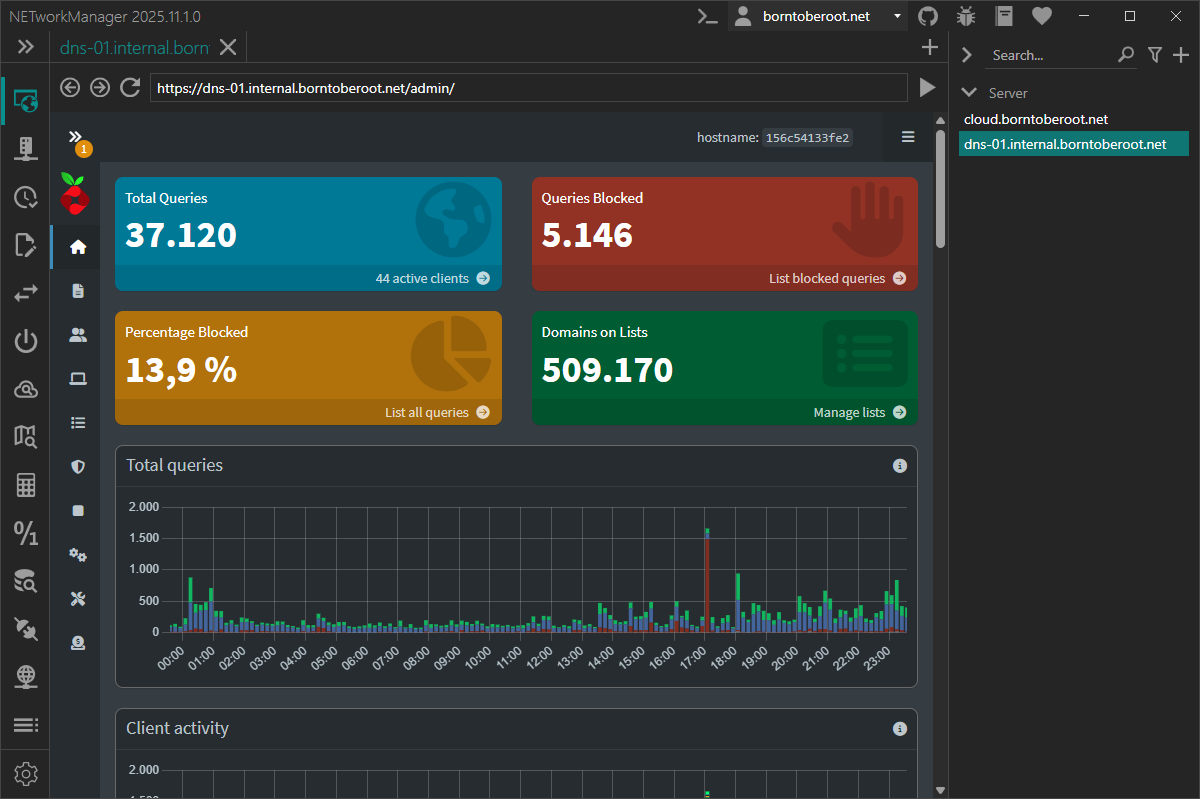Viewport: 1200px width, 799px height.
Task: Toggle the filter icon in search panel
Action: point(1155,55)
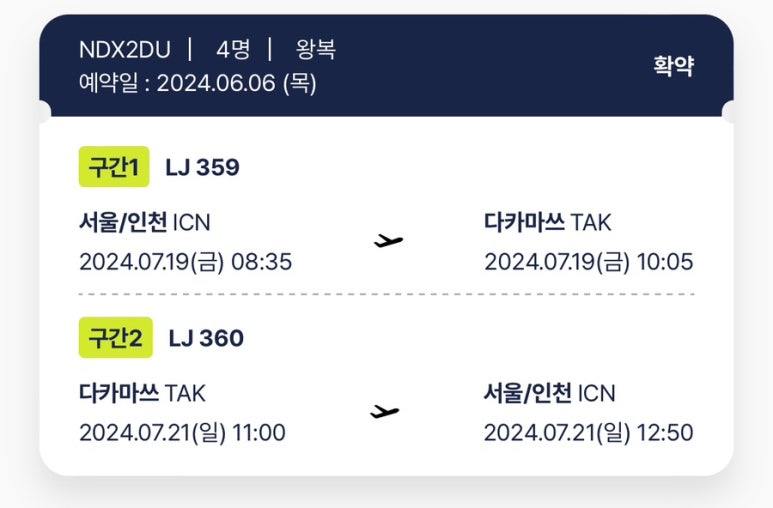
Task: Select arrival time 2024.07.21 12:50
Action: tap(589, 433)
###
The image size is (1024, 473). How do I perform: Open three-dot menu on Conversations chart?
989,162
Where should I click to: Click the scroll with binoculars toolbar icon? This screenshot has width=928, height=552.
###
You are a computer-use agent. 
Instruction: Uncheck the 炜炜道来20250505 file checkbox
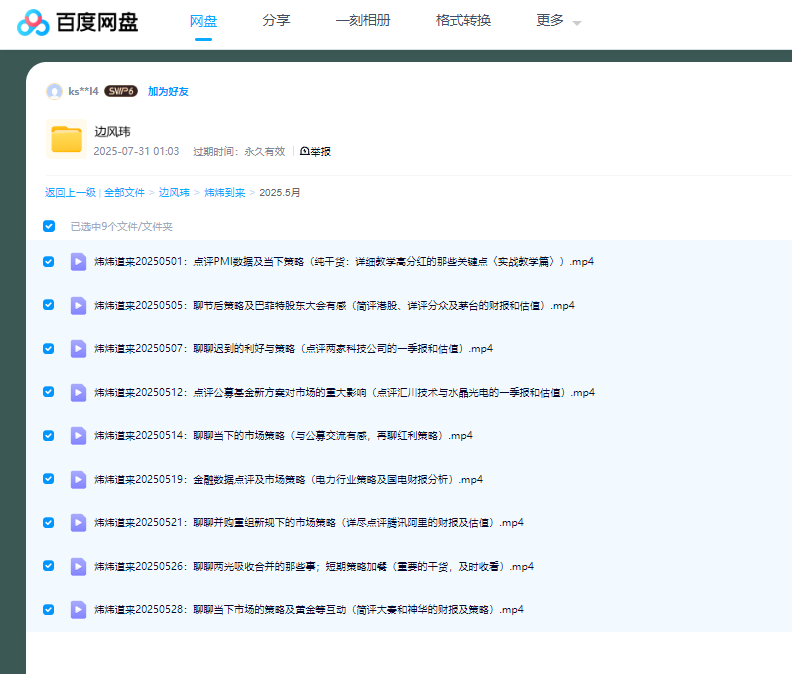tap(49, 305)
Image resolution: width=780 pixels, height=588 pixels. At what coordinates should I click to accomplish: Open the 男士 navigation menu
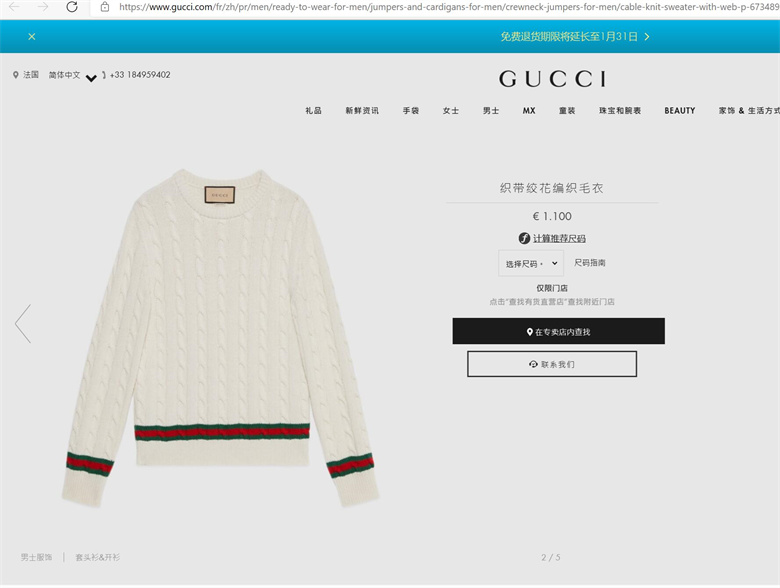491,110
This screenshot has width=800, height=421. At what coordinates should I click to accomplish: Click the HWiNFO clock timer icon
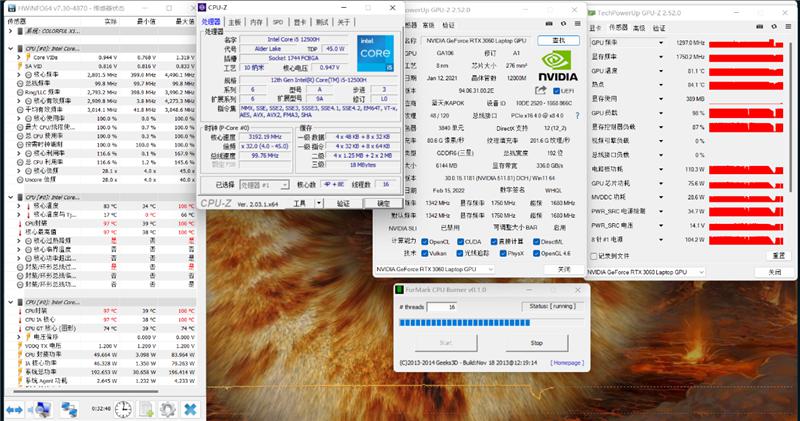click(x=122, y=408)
###
= TASK ITEM =
Your answer must be the lines above from the one containing "The image size" to the one containing "Where should I", both included, restated word for word.

= SOLUTION FOR THIS TASK =
The image size is (1024, 473). How do I perform: Open three-dot menu on Conversations chart?
989,162
Where should I click to: Click the scroll with binoculars toolbar icon? This screenshot has width=928, height=552.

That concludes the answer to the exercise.